{smcl}
{* *! version 2.1  February 19, 2022}{...}
{cmd:help mces}
{cmd:help svysd}
{hline}
{viewerjumpto "Syntax" "mces##syntax"}{...}
{viewerjumpto "Options table" "mces##options_table"}{...}
{viewerjumpto "Description" "mces##description"}{...}
{viewerjumpto "Options" "mces##options"}{...}
{viewerjumpto "Examples" "mces##examples"}{...}
{viewerjumpto "Stored results" "mces##stored_results"}{...}
{viewerjumpto "References" "mces##references"}{...}

{title:Title}

{p2colset 4 9 12 2}{...}
{p2col:{bf: mces}}{hline 2} Standardized effect sizes for comparisons between
predicted values of continuous outcome variables after {cmd:margins} or
{cmd:mimrgns}{p_end}

{p2colset 3 9 12 2}{...}
{p2col:{bf: svysd}}{hline 2} Pooled standard deviations for continuous outcome
variables when data are {cmd:svyset} or {cmd:mi svyset}{p_end}

{marker syntax}{...}
{title:Syntax}

{p 4 8 2}
Syntax after {cmd:margins, pwcompare post} or {cmd:mimrgns, pwcompare post}:

{p 8 15 2}
{cmd:mces} [{it:options}]


{p 4 8 2}
To calculate the standard deviation only:

{p 8 15 2}
{cmd:svysd} {it:outcomevar}, sdbyvar({it:varname}) [{it:options}]


{marker options_table}{...}
{synoptset 22 tabbed}{...}
{synopthdr:options}
{synoptline}
{synopt:{opt hed:gesg}}estimate Hedges's {it:g} instead of the default RMSE-based Delta [{cmd:mces} only]{p_end}
{synopt:{opt coh:ensd}}estimate Cohen's {it:d} instead of the default RMSE-based Delta [{cmd:mces} only]{p_end}
{synopt:{opt sdby:var(varname)}}dichotomous indicator variable defining 
comparison groups [used with {cmd:hedgesg}, {cmd:cohensd}, and {cmd:svysd}]{p_end}
{synopt:{opt unw:eighted}}calculate the unweighted standard deviation used for Cohen's {it:d} [{cmd:svysd} only]{p_end}
{synopt:{opt sdu:pdate}}force a re-calculation of the standard deviation [{cmd:mces} only]{p_end}
{synopt:{opt now:arning}}suppress warning messages{p_end}
{synopt:{opt f:orce}}do not check for continuous outcome variable{p_end}
{synoptline}


{marker description}{...}
{title:Description}

{pstd}
{cmd:mces} calculates one of three standardized effect size statistics for between-group 
contrasts of marginal effects obtained either from {cmd:margins} or 
{cmd:mimrgns} (Klein, 2016--type {cmd:ssc install mimrgns} to install). The available effect size measures are Delta figured using the RMSE, Hedges's {it:g} (Hedges, 1981), or Cohen's {it:d} (Cohen, 1988). Hedges's {it:g} is similar to Cohen's {it:d} but uses a pooled standard deviation (sd*) that is weighted by the sample sizes in each group, which is preferable in instances where the group sizes are unequal (see Ellis, 2010). Hedges's {it:g} reduces to be equivalent to Cohen's 
{it:d} when the group sizes are the same. The RMSE-based Delta that is estimated by default uses the error from the regression, rather than the raw standard deviation of the outcome variable, in the effect size calculation.

Data excerpts —
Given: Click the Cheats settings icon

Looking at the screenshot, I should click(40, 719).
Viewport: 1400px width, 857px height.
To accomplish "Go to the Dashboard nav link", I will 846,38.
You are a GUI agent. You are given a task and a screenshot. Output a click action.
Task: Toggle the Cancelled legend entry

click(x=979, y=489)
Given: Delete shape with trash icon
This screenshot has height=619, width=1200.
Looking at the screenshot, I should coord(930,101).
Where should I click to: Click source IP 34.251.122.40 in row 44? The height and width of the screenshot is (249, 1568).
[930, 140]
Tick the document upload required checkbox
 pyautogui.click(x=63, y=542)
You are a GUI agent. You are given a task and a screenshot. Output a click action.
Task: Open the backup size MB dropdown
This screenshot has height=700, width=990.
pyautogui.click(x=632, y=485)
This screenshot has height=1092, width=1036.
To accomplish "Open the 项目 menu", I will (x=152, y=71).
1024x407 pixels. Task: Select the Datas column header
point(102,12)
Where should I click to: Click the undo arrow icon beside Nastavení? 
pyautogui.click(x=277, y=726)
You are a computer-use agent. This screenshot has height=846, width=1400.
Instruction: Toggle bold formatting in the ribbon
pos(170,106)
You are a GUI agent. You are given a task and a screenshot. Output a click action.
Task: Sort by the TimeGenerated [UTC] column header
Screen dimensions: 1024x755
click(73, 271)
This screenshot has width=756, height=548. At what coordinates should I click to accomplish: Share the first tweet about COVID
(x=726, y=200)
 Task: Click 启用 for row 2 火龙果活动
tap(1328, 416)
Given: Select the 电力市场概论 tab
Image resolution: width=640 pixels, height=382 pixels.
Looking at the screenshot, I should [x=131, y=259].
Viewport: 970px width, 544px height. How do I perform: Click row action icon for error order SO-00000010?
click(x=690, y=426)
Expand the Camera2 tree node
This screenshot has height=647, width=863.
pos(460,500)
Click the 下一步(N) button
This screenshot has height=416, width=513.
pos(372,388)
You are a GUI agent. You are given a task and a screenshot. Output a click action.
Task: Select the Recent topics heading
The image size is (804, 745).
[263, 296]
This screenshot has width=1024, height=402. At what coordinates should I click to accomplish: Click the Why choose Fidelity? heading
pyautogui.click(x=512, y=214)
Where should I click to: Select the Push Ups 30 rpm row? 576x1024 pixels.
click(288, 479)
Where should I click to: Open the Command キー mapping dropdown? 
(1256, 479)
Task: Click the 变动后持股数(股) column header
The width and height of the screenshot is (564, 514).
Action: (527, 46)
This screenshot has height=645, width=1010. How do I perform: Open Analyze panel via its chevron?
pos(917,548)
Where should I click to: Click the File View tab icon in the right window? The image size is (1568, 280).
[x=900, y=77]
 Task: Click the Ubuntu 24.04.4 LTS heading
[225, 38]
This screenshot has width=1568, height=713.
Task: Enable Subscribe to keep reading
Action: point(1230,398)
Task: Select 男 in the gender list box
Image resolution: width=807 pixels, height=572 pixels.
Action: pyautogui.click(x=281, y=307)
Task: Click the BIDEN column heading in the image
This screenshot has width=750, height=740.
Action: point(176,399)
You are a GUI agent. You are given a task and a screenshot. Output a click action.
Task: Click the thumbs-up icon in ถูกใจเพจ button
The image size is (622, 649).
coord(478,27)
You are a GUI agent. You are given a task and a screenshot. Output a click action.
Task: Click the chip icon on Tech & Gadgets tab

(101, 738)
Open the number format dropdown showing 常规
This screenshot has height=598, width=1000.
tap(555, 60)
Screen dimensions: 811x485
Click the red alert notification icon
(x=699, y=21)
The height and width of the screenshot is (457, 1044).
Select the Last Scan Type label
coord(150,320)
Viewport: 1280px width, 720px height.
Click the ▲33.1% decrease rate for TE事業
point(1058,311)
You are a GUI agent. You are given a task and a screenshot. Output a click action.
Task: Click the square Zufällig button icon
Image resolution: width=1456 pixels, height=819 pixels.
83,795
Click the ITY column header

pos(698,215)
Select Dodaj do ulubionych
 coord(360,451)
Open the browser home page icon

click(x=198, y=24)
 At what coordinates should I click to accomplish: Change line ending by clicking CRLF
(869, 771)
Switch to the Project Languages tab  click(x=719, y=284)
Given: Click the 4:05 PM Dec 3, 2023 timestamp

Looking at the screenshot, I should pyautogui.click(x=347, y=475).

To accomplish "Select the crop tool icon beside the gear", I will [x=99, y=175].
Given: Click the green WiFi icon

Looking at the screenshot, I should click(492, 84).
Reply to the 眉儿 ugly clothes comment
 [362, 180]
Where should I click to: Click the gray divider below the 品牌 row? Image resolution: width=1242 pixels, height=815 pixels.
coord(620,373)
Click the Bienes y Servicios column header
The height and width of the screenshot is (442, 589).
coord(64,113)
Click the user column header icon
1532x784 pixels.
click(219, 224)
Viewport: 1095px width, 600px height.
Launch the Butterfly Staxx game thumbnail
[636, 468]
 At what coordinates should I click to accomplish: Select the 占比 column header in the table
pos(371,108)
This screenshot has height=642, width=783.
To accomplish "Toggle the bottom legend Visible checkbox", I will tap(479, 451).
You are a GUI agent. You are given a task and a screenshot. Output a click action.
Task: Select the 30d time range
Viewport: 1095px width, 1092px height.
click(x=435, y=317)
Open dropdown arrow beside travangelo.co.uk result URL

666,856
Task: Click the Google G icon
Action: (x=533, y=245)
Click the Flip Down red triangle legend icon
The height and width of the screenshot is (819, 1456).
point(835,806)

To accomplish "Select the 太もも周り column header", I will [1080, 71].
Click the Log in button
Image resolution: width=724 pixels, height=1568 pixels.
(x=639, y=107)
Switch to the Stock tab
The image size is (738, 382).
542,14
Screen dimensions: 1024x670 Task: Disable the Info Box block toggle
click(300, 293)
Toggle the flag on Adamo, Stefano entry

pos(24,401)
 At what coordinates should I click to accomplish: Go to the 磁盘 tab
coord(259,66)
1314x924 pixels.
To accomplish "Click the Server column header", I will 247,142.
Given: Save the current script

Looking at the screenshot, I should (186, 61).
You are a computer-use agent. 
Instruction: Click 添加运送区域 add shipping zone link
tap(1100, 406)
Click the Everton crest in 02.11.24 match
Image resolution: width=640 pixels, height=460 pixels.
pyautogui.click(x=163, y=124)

Exercises —
[1] In the mces help file, when does Hedges's g become equivalent to Cohen's d?
[2] Carry on the mces help file, starting right after its last sentence.
The rows have nothing to do with what follows.

Set of answers —
[1] When the group sizes are the same.

[2]
{pstd}
{cmd:mces} can process estimates when data are {cmd:svyset} or {cmd:mi svyset}. 
{cmd:mces} calls {cmd:svysd} with complex survey data when Hedges's {it:g} or Cohen's {it:d} are requested, but remembers the standard deviation if the outcome variable remains the same to reduce computation time. Note that the command uses the sampling weights to estimate population sample sizes, rather than the unweighted number of cases, when weighting the standard deviation. The {cmd:sdupdate} option forces {cmd:svysd} to update the standard deviation if necessary.
If only the survey-adjusted pooled weighted or unweighted standard deviation is desired, 
but not the effect size, then {cmd:svysd} can be used as a standalone command.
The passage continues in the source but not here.